Power moves

Most of the problematic tendencies in our disaster-prone society seem to be aspects of one simple principle: being willing to use your power to gain more power is the way to success and general approbation.

I suppose this is an unsupported generalization, and that I’m painting things with a broad brush. I’d certainly be hard-pressed to come up with a large array of supporting instances of this principle, but it is an idea that’s been growing in my mind for some time now.

The most recent events on the national stage that have brought this up for me are the Republican tax bill, which they’ve finally managed to pass–an act of pure power in itself–and the flurry of defensive rationalizations around the men who’ve been accused of sexual predation. Though these two things seem to be unrelated, they share an etiology: abuse of power.

The tax bill is essentially a bold, crass move by the people who hold the reigns of power in the U.S. (the wealthy owner class, not the pathetic politicians who do their bidding for the crumbs from the table) to consolidate their gains as they become more and more in control of everything. They don’t really need more money, but they have an insatiable need for power, and that’s what control of so much of our national wealth gives them: nearly unlimited power. Including the power to keep us convinced that it’s in our interest.

Why they want this power is a question for deeper psycho-social analysis than I’m equipped to make, but it seems to be a product of some pretty deep-seated emotional hurt and fear that just grows as it is fed. I’ve long been convinced that most anger and hatred and evil-doing is based in fear, which usually has come from some kind of hurt. Like most of our negative psychological states, when we feed it the emotional poison of exerting our will over that of another, the negative state grows and requires bigger and bigger doses of power to assuage the pain.

In the same way, the sexual predators are not really interested in sex, they’re much more into the wielding of power over others, because that’s what seems to satisfy the need for self-reification and aggrandizement that drives them. Since sex is, in some ways, the ultimate thing one can give another person, it’s also the ultimate thing one can forcibly take from another person when one has some kind of power over them.

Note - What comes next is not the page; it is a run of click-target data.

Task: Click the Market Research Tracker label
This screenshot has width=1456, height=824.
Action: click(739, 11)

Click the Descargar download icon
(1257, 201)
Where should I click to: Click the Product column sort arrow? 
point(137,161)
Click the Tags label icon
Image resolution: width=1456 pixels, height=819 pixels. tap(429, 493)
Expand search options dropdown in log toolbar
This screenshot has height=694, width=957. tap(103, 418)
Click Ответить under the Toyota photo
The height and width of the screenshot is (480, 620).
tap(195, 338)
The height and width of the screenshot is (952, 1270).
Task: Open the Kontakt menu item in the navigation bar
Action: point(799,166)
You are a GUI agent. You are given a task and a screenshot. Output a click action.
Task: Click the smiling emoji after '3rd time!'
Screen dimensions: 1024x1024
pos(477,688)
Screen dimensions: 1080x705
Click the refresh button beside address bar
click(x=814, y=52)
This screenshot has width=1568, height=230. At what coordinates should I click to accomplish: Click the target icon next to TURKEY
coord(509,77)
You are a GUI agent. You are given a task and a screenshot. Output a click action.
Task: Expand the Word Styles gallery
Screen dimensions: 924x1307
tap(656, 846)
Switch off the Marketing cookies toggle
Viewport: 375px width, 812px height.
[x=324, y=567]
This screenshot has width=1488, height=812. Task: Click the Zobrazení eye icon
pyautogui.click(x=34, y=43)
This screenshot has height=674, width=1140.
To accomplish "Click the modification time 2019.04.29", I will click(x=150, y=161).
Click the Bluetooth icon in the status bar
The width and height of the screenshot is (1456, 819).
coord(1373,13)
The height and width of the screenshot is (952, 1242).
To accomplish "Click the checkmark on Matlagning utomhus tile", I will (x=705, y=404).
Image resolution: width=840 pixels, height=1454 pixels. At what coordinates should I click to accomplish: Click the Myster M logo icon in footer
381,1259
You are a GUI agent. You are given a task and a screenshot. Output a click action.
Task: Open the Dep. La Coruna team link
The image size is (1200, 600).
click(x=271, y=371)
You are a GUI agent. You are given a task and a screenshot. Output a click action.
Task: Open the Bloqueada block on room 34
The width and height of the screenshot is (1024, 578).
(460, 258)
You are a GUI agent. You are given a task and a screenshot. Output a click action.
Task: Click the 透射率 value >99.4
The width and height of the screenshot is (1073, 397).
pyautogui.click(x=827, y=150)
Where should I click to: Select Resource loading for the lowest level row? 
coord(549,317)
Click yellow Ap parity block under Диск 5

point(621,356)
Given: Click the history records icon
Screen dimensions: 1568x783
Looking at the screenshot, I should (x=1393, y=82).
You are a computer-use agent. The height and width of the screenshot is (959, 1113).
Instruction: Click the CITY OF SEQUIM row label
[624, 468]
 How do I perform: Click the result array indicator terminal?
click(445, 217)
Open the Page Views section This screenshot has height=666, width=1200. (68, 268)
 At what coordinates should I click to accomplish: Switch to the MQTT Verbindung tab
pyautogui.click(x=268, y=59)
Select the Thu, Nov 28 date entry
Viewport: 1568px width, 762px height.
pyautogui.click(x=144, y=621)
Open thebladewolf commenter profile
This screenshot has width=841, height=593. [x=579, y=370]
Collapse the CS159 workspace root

I can’t imagine how such so-called sex could actually bring the kind of gratification that sex does, because in these kinds of forced sex, one would be aware that the only reason it was happening was because of the power relationship. The truly bonding and gratifying aspects of sex, the source of the happiness it brings, are that it is freely engaged in between people who love and appreciate each other and who give of themselves to each other. Willingly. Elements which are totally lacking in forced sex.

Whether the power is physical, as in the normal idea of rape, or some kind of control over the conditions of the others’ life, as with bosses or directors or such relationships, it’s still power, and it’s the abuse of that power that is wrong.

Putting the other person in the position of having to make a difficult decision… assent or lose a vital job, role, or other aspect of ones life, that is the crux of what makes this behavior wrong. Saying, as some defenders have, that the victim should have ‘just said no’ or some other facile notion of resistance and refusal, ignores the true nature of the power relationship between the perpetrator and the victim in these cases.

Digging into this national pathology is painful, but it seems necessary if we are to grow and develop in constructive ways as a society.